Higher Investment Fees and Expenses

Large employer-sponsored plans use their bargaining power to negotiate access to institutional-class investment funds with lower expense ratios than those available to individual investors. When thousands of employees pool their assets, fund companies offer pricing tiers that a single person opening an IRA cannot access. The difference often ranges from 0.20% to 0.50% in annual fees on the same underlying fund. On a $500,000 balance, even a 0.25% fee increase adds $1,250 per year in costs — and those costs compound over decades, potentially reducing your nest egg by tens of thousands of dollars.

Retail IRAs may also carry additional charges that do not exist in many corporate plans, including annual account maintenance fees and per-trade transaction costs. Some 401(k) plans absorb administrative expenses at the employer level, meaning participants pay nothing beyond the fund expense ratios. Moving to an IRA shifts those costs directly to you. Before rolling over, compare the specific fund expense ratios and account fees in your current 401(k) against what you would pay in an IRA to see whether the added investment flexibility justifies the higher cost.

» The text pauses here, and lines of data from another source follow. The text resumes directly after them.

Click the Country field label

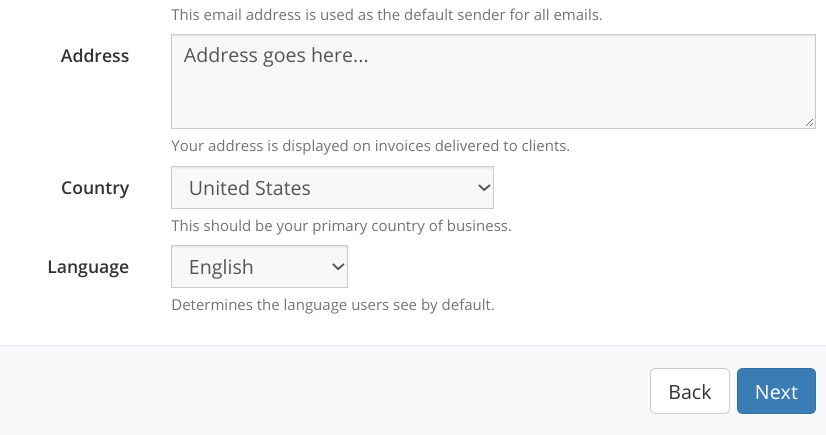click(95, 188)
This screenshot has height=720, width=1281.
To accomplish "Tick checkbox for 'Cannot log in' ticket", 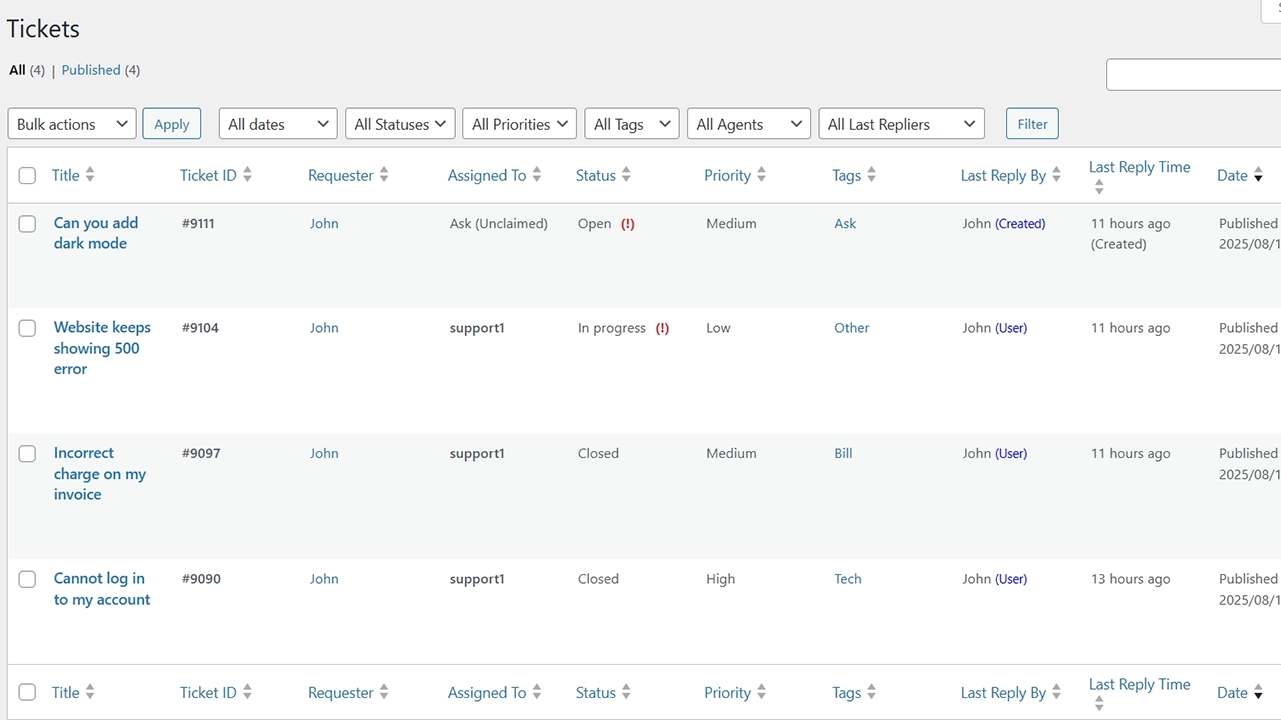I will pyautogui.click(x=27, y=579).
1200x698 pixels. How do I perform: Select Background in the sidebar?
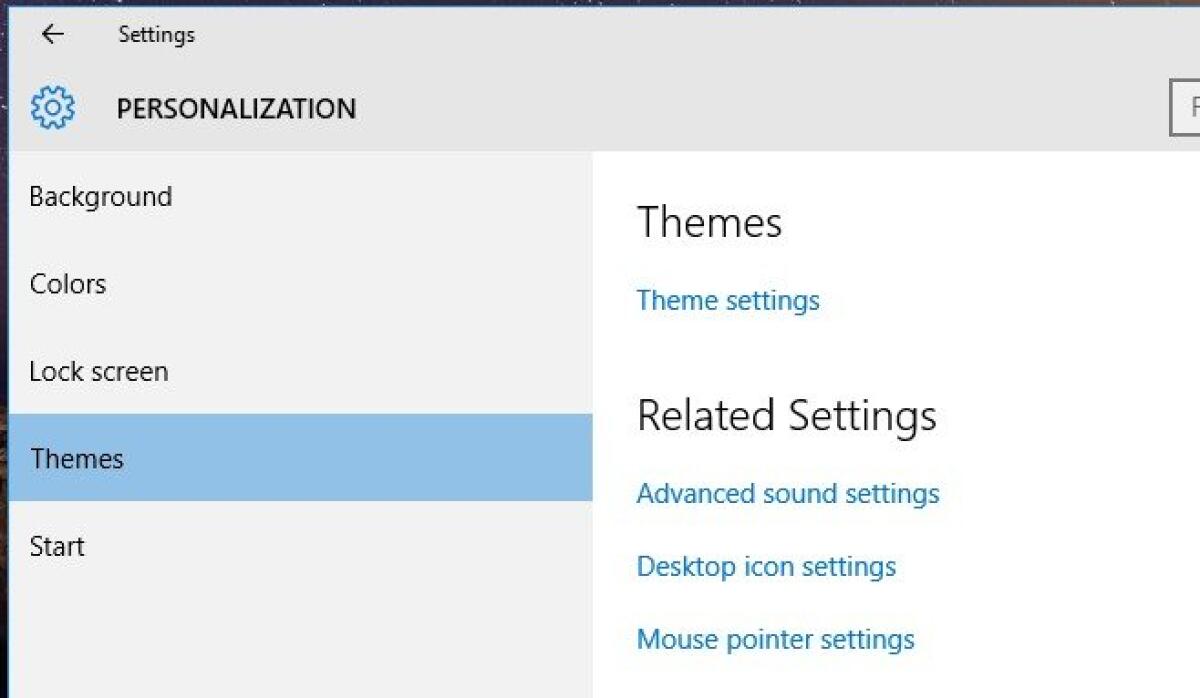coord(99,196)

Mandatory Withholding Risk on Indirect Rollovers

How you execute the rollover matters as much as whether you do it. If you request a direct rollover — where the 401(k) administrator sends the funds straight to your IRA custodian — no taxes are withheld and the transfer is seamless.15Internal Revenue Service. Rollovers of Retirement Plan and IRA Distributions However, if the plan cuts a check payable to you instead (an indirect rollover), the administrator is required to withhold 20% for federal income taxes, even if you intend to deposit the full amount into an IRA.

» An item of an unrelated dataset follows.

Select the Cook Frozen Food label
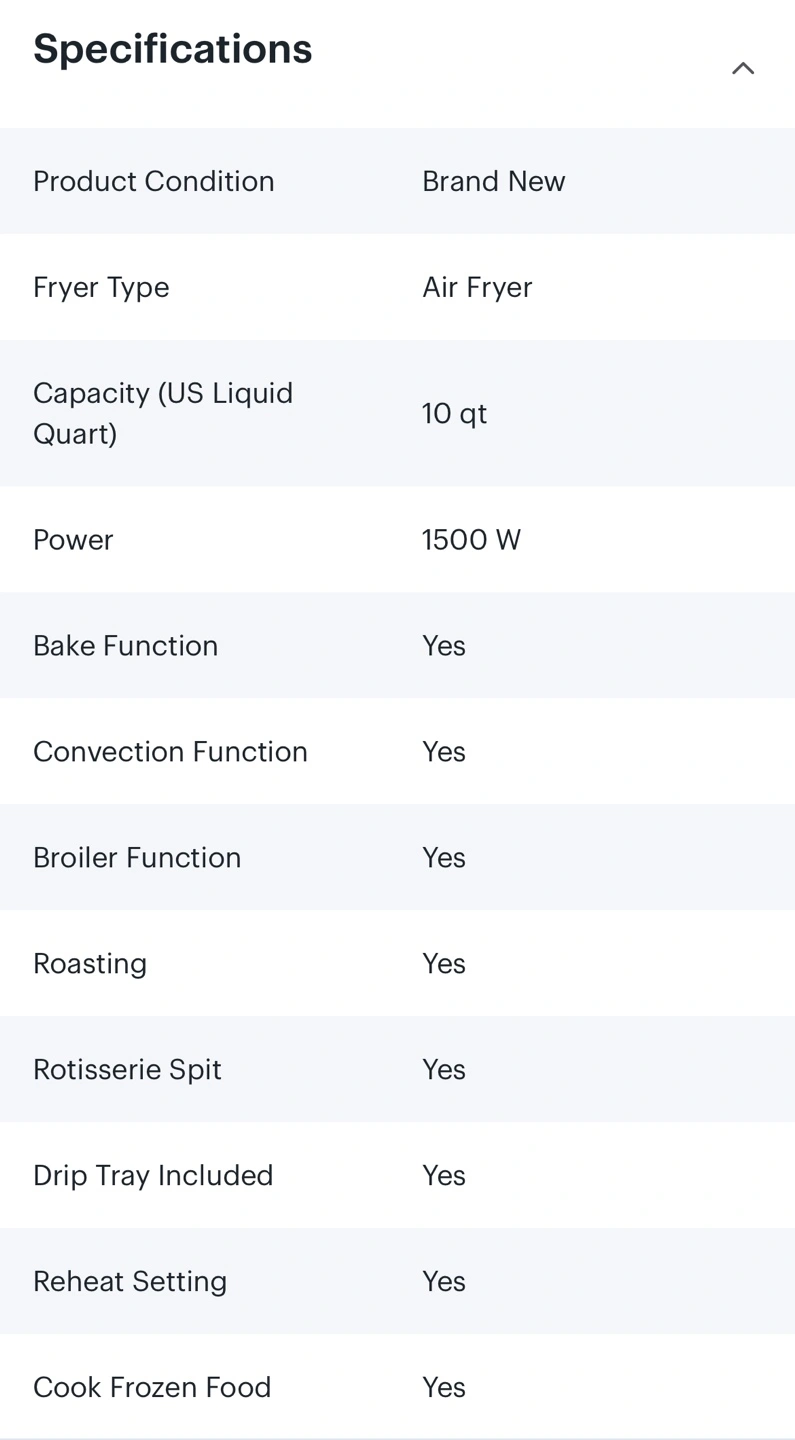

You then have 60 days to deposit the entire original distribution amount — including replacing the 20% that was withheld — into an IRA to avoid taxes and penalties.16Internal Revenue Service. Rollovers From Retirement Plans That means coming up with the withheld amount out of pocket. If you received a $100,000 distribution and $20,000 was withheld, you must deposit $100,000 into the IRA within 60 days. If you only deposit the $80,000 you actually received, the missing $20,000 is treated as a taxable distribution. If you are under 59½, that $20,000 is also subject to the 10% early withdrawal penalty. You would eventually recover the withheld amount as a tax credit when you file your return, but the short-term cash flow burden catches many people off guard. Always request a direct rollover to avoid this trap.